> **AUFGABE A**
Auf welchen Bereich verlagerte sich laut dem Auszug über das Wirtschaften des Hospitals der ökonomische Schwerpunkt vor allem im 17. Jahrhundert?
> **AUFGABE B**
Führe den Auszug über das Wirtschaften des Hospitals im Anschluss an seinen letzten Satz weiter.

> **AUSZUG**
Dass diese Balance trotz aller inneren und äußeren Konflikte, in die die Quellen mehrfach, aber selten ausführlich Einblick geben, erstaunlich belastbar war, liegt auch am erfolgreichen Wirtschaften des Hospitals. Diesem Aspekt ist das gewichtigste Kapitel des Buches gewidmet (Kap 6). Die Auswertung der im Hospitalarchiv erhaltenen Aufzeichnungen über Rentenkäufe und der Rechnungsbücher ermöglicht es, die Struktur des Wirtschaftsunternehmens sowie die Krisen und Veränderungen, denen es ausgesetzt war, zumindest grob zu rekonstruieren. Dominierten anfangs die Einnahmen aus Geld- und Naturalrenten, so verlagerte sich der ökonomische Schwerpunkt vor allem im 17. Jahrhundert auf den Weinbau: angesichts der im langfristigen Mittel steigenden Weinpreise gegenüber der sinkenden Kaufkraft von Geldrenten eine sinnvolle Strategie. Wein war zwar nicht die einzige agrarische Aktivität des Hospitals - es produzierte daneben auch Bier, baute Roggen und Hafer an und besaß Viehherden - aber die auf lange Sicht bei weitem lukrativste. Da die rechtlichen, technischen und konjunkturellen Aspekte dieses hoch differenzierten Agrarbetriebs von Hensel-Grobe mit vorhandenen Forschungen zum Rhein-Mosel-Raum abgeglichen werden, bereichern sie unser Bild von der spätmittelalterlichen und frühneuzeitlichen Agrargeschichte der gesamten Region. Die gelegentliche Anspielung auf Missernten wirft allerdings die Frage auf, ob unter den negativen konjunkturellen Faktoren (Kriege, Steuerbelastung) nicht auch die tendenzielle Abkühlung des Klimas im Untersuchungszeitraum hätte genannt und systematischer einbezogen werden müssen.

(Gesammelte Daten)
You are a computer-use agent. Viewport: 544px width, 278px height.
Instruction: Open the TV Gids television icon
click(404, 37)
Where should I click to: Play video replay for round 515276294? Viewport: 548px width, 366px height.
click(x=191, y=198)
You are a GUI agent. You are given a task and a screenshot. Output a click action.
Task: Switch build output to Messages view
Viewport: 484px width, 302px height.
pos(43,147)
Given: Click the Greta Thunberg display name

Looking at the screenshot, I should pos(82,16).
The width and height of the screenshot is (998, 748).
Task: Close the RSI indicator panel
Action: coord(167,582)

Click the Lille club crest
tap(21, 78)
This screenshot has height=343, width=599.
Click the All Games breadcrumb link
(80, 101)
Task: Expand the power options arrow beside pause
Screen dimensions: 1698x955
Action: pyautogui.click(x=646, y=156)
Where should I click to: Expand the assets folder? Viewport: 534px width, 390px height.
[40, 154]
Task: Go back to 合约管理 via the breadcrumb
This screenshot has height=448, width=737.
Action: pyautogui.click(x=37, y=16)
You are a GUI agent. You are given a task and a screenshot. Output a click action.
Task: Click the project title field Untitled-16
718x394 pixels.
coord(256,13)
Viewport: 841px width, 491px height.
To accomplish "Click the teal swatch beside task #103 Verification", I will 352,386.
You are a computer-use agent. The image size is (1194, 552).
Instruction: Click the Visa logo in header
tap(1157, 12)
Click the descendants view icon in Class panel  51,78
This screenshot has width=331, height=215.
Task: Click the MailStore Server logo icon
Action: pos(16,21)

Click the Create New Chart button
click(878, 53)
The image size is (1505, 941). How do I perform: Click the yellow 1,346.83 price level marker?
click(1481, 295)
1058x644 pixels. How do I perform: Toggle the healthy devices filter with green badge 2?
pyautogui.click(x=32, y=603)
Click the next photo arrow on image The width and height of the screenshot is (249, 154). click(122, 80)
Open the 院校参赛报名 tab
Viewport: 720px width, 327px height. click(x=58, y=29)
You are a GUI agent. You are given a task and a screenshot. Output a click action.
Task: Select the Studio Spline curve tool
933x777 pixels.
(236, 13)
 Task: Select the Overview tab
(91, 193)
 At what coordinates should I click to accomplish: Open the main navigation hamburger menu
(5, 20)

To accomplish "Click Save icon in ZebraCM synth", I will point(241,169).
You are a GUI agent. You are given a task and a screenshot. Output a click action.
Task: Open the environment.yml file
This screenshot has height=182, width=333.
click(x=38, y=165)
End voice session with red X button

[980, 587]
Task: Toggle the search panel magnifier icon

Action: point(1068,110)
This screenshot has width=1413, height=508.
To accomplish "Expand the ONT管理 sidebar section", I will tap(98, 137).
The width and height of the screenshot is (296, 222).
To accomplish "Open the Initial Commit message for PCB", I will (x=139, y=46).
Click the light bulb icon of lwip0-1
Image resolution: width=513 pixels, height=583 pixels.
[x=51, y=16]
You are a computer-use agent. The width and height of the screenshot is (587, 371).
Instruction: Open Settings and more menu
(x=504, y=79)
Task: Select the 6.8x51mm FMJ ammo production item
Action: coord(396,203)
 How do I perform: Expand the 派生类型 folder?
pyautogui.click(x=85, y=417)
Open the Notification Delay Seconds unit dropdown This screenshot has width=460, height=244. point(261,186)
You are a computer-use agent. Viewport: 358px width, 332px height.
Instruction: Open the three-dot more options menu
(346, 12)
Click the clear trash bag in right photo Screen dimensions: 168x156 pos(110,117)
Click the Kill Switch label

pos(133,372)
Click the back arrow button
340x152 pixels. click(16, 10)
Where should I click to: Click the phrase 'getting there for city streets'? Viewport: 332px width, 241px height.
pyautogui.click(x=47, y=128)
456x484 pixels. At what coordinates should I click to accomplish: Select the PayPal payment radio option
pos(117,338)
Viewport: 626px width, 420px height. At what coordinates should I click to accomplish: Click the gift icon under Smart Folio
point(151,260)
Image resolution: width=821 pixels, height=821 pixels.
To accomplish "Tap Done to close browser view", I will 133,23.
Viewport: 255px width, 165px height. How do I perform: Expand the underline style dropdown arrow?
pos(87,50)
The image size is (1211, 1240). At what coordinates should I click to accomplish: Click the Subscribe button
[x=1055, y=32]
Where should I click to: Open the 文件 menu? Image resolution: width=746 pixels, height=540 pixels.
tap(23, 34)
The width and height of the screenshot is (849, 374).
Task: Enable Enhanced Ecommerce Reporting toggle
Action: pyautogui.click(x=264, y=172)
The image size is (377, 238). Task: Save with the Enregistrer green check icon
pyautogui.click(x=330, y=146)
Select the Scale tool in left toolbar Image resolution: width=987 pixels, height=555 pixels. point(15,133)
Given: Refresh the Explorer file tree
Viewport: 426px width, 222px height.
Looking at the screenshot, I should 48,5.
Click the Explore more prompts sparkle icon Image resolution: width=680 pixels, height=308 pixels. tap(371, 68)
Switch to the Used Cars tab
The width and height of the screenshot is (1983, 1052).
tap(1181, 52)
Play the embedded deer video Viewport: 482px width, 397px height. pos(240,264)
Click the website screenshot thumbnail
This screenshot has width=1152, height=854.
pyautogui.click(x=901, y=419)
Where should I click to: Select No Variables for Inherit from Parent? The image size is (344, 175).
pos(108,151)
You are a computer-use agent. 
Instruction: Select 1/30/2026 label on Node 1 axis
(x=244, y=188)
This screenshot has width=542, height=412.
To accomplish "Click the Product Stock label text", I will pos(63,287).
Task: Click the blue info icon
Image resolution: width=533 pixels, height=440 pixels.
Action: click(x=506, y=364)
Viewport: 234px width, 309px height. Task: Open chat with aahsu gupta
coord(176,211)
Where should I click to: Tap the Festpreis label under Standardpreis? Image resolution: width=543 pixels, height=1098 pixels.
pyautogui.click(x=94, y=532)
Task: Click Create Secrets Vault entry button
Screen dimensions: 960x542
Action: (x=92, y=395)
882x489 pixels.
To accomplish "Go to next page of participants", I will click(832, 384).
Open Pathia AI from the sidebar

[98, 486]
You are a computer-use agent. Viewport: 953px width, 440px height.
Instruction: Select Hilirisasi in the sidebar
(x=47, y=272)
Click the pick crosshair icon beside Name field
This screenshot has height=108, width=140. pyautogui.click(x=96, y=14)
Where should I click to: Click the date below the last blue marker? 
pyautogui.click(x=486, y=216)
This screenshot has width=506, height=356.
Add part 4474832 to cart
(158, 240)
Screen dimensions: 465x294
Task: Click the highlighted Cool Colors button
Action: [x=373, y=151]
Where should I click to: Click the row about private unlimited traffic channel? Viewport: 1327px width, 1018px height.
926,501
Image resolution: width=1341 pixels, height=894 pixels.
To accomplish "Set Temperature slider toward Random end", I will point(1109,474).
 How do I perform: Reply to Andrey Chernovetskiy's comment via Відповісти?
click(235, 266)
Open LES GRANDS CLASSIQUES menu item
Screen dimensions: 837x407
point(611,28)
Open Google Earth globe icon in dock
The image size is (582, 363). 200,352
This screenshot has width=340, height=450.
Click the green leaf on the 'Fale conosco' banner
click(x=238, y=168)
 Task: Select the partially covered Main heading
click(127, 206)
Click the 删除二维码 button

> **SCHRIFTLICHE ANTWORT A**
Auf den Weinbau.

> **SCHRIFTLICHE ANTWORT B**
Das ist keine gravierende Lücke, doch Symptom für ein generelles Merkmal des Buches: nämlich für die große Zurückhaltung der Verfasserin gegenüber verallgemeinernden Schlussfolgerungen und Ausblicken auf weitere Horizonte. Das mag bei einem landesgeschichtlichen Thema verständlich sein, doch hätte ein etwas kühnerer kritischer Blick z. B. auf die internationale Hospitalforschung im einleitenden Kapitel, das nicht zu den Stärken der Arbeit zählt, oder auf die Debatten um den mittelalterlichen Armutsdiskurs (in Kap. 5) sicherlich nicht geschadet. Von einer übertriebenen Verinnerlichung der an sich lobenswerten Tugend der prudentia zeugt auch die häufige Verwendung bedauernder Adverbien ("leider") bei Hinweisen auf unvermeidliche Quellendefizite. Eine für den Leser gelegentlich mühsame formale Unachtsamkeit besteht darin, dass nicht alle in den Anmerkungen verwendeten Abkürzungen in das Abkürzungsverzeichnis aufgenommen wurden: Dass "CuHo" für die Urkunden im Archiv des Cusanus-Hospitals steht, erschließt sich zwar schnell, doch ist "UBC" für Kortenkamps Urkundenedition weniger naheliegend; "RG" für "Repertorium Germanicum" dürfte nur Eingeweihten auf Anhieb klar sein, und um "RE" als Kürzel für die Rechnungsbücher zu durchschauen, muss man eine Weile nachdenken. Auch wäre es hilfreich gewesen, wenn in den Tabellen auf den Seiten 191ff. und 251ff. die zu Grunde liegenden Quellen wenigstens in Kurzform genannt worden wären, so dass man sie nicht umständlich aus den vorausgehenden Kapiteln zusammensuchen muss. Derlei blinde Flecken lassen sich als negative Kehrseite langer Vertrautheit mit einem Thema deuten. Sie ändern jedoch nichts am positiven Gesamteindruck einer runden, Neuland erschließenden Monografie, auf die die Hospitalforschung mit Gewinn zurückgreifen wird.


Anmerkungen:

[1] Gottfried Kortenkamp: Die Urkunden des St. Nikolaus-Hospitals in Bernkastel-Kues an der Mosel (Geschichte und Kultur des Trierer Landes 2), Trier 2004.

[2] Vgl. dazu bereits Meike Hensel-Grobe: Funktion und Funktionalisierung: Das St.-Nikolaus-Hospital zu Kues und die Erzbischöfe von Trier im 15. Jahrhundert, in: Funktions- und Strukturwandel spätmittelalterlicher Hospitäler im europäischen Vergleich, hg. v. Michael Matheus (Geschichtliche Landeskunde 56), Stuttgart 2005, 195-212.